Honda's Accord Hybrid is one safe car, with crumple zones to absorb the impact of a crash as well as front, side, and curtain dual-stage air bags; it achieved five- and four-star ratings for the front and rear occupants, respectively, and has a four-star rollover rating. The car comes with a three-year/ 36,000-mile warranty, but the hybrid parts are covered for eight years/ 80,000 miles, which is a step up from Toyota's six-year warranty of the Prius's hybrid drivetrain. Honda's Web site offers a good mix of technology primers, specifications, and Q&As about hybrid engineering. There's even a page that describes how to take the Clean Fuel Vehicle tax deduction. An added bonus is the Owner Link section that has the car's service schedule, links to find local dealers and schedule appointments, and an estimate of the car's current trade-in value. Honda staffs a 24-hour toll-free support line, but neither the operator we talked to nor a local dealer could answer our question about the PC Card slot; a Honda representative called two days later with an answer.
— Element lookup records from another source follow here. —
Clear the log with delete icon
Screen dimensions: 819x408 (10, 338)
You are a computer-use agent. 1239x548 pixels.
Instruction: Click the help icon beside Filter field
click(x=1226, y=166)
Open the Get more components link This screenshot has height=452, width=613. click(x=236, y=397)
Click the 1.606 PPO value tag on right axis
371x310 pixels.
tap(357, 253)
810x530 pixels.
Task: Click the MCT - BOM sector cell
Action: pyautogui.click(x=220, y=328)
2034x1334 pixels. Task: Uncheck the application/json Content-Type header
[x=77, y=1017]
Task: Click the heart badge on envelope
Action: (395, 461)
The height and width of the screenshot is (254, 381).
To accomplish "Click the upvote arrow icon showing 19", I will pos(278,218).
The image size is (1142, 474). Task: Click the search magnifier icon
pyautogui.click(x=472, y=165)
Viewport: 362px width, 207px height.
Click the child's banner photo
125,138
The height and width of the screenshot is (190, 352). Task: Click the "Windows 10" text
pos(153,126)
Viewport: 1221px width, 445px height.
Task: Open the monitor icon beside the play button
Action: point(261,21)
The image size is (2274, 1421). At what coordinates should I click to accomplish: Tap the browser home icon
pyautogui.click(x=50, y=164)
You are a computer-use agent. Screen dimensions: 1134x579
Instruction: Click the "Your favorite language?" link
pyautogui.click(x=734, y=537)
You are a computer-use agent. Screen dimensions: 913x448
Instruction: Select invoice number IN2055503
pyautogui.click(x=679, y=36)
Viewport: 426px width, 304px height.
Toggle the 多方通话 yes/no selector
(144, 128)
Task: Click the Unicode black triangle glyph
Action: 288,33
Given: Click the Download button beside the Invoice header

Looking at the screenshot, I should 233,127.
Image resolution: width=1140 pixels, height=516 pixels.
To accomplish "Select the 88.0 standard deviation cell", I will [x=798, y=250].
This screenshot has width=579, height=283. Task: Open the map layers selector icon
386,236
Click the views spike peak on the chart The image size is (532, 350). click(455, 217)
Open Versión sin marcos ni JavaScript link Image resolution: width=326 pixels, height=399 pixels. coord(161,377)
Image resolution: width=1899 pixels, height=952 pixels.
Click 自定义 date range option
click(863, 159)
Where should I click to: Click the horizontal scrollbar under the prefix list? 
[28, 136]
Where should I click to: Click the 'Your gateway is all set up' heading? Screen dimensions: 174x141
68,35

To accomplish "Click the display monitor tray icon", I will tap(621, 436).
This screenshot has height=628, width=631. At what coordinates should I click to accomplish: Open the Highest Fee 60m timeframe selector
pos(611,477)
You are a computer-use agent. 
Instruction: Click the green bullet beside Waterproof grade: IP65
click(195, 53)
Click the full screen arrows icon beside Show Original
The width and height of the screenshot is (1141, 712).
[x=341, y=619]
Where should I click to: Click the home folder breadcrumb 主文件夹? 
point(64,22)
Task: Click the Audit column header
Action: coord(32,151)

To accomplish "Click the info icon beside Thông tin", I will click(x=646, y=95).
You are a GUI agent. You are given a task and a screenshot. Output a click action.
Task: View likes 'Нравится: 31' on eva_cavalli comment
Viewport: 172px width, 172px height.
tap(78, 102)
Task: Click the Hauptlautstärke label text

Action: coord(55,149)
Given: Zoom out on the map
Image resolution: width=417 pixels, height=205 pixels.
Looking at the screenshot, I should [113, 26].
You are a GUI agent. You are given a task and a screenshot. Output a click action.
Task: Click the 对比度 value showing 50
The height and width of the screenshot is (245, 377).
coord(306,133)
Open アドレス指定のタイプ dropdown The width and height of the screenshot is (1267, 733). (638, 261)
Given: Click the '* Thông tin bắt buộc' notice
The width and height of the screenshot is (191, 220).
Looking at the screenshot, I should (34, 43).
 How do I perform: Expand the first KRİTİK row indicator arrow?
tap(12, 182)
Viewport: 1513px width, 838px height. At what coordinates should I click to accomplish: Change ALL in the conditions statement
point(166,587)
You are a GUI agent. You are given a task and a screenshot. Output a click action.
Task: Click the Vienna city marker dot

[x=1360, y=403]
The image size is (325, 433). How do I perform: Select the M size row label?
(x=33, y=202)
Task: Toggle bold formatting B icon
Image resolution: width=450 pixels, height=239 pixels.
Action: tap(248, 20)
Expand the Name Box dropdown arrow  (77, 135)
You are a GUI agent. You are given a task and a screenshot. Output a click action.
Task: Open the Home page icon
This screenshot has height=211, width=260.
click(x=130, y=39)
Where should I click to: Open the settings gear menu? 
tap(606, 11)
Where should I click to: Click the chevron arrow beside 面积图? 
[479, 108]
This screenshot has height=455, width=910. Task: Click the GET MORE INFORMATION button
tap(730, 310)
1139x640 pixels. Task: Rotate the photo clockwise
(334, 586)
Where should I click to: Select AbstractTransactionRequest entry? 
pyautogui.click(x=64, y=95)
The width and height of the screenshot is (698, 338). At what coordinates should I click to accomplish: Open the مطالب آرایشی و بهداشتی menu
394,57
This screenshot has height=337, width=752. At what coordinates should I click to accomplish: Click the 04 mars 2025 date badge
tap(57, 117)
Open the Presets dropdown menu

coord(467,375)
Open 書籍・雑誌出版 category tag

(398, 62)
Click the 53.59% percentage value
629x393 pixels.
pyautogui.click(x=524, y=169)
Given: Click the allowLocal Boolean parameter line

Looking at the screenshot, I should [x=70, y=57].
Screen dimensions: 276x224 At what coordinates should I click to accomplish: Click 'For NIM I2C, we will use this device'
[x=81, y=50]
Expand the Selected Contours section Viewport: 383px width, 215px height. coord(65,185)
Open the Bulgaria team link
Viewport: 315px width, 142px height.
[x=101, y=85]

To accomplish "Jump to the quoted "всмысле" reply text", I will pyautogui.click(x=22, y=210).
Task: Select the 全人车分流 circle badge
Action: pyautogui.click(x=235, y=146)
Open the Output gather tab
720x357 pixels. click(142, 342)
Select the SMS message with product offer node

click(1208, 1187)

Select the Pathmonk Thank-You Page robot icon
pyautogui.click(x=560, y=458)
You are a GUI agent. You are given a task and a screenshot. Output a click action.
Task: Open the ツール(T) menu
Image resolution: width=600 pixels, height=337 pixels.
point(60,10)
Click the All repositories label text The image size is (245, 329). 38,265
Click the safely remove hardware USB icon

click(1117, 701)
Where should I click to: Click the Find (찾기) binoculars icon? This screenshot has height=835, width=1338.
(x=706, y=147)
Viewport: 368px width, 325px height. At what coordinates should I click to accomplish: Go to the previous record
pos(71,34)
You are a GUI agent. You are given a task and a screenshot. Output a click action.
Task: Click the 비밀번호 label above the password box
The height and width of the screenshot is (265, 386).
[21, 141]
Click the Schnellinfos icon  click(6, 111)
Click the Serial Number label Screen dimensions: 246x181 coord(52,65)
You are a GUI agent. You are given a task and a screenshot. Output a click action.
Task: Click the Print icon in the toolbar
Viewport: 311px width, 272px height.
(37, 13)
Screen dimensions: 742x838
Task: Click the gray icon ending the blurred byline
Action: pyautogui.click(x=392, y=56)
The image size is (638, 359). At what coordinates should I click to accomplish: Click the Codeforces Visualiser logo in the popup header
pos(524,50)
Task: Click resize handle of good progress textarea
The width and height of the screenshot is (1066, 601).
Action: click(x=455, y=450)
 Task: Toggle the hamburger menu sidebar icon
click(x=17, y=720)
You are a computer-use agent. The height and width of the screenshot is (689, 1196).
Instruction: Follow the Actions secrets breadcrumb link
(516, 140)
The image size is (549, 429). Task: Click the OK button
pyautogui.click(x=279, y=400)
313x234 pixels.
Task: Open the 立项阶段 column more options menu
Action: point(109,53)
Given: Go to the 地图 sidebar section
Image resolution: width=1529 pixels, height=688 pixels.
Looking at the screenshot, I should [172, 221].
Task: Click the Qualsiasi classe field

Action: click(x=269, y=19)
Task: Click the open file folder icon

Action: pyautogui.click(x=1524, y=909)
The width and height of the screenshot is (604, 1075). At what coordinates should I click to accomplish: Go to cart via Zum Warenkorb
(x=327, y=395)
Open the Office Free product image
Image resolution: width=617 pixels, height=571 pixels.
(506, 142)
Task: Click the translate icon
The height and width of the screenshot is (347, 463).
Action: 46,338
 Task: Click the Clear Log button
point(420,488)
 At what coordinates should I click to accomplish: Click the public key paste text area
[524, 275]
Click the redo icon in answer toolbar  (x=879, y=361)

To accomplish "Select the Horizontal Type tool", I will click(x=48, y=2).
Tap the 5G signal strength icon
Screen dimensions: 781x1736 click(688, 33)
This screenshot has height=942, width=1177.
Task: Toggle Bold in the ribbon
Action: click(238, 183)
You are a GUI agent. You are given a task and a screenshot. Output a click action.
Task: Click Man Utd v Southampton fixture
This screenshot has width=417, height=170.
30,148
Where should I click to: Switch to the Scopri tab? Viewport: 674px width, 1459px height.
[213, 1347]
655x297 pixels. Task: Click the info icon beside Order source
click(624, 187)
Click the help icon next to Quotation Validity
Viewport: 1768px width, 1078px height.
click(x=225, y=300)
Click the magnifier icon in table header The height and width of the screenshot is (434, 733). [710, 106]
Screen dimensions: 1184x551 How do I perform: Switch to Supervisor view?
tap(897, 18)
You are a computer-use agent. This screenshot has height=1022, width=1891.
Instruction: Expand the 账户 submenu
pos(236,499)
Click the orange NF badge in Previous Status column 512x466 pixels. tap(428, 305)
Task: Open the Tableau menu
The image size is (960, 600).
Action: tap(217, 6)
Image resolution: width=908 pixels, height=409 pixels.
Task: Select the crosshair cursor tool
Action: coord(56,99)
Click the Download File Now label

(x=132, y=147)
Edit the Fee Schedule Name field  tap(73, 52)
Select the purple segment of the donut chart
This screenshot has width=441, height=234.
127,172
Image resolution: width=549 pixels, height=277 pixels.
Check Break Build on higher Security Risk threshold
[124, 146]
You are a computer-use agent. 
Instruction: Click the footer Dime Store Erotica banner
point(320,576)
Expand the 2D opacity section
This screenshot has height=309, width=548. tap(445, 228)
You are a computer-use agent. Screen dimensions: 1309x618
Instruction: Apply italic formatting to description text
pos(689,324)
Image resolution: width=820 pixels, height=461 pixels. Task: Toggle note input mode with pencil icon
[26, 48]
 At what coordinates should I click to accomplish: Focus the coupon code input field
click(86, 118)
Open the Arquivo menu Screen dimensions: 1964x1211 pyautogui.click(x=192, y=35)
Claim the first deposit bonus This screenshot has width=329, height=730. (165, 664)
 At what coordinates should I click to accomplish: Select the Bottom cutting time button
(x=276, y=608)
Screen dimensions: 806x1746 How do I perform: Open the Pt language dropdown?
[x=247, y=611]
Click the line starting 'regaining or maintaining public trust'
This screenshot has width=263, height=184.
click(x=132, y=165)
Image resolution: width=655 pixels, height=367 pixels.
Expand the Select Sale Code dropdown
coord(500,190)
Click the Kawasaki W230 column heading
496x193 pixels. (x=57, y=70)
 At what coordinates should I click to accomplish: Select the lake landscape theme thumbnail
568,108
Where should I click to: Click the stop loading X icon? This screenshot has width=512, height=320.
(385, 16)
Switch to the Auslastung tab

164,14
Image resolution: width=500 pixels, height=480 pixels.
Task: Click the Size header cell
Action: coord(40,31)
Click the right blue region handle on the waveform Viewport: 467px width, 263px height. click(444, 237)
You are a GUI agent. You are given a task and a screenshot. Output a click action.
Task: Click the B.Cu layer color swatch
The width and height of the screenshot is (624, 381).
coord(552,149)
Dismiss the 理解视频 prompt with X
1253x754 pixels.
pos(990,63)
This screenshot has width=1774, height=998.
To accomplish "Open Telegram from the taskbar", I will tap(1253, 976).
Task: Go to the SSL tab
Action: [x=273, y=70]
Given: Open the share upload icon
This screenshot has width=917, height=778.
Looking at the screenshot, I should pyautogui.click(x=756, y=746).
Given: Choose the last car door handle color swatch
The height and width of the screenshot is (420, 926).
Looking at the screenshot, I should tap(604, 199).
|0 to 60mph acceleration||30mph to 50mph lane-pass test||Braking distance||Noise||Fuel economy|
To gauge how well the car performs in real-world situations, we put it through a battery of instrumented tests that simulate actual road maneuvers. With an Escort GT2 Vehicle Performance Computer monitoring the action, we start from a level stopped position, calibrate the device before each run, repeat each test at least three times, and average the results.
0 to 60mph
From a dead stop, we smoothly press on the accelerator to the floor as we lift off of the brake pedal to accelerate as quickly as possible. While moving, we take note as to whether the car veers right or left or loses traction.
30mph to 50mph lane pass
To simulate the car's ability to accelerate at speed, we time how long it takes to go from 30mph to 50mph.
From a steady speed of at least 65mph, we firmly press on the brake pedal to slow the car down to a complete halt while noting if the car veers either way, the level of ABS shutter, and if there is any fading. The computer starts recording the braking distance at 60mph.
Starting with a full tank of 87 octane or greater fuel, we drive on a variety of roads for at least 350 miles and compute the vehicle's gas mileage based on what's consumed and the odometer reading. While duplicating the driving route and conditions is impossible, we strive for a real-world mix of city (frequent stop and go), suburban (midrange speeds with occasional stops), and rural driving (steady highway speeds).
Driving at a steady speed of 60mph, we set a RadioShack sound-level meter on the passenger seat. We record an average the measurement over a 15-second period.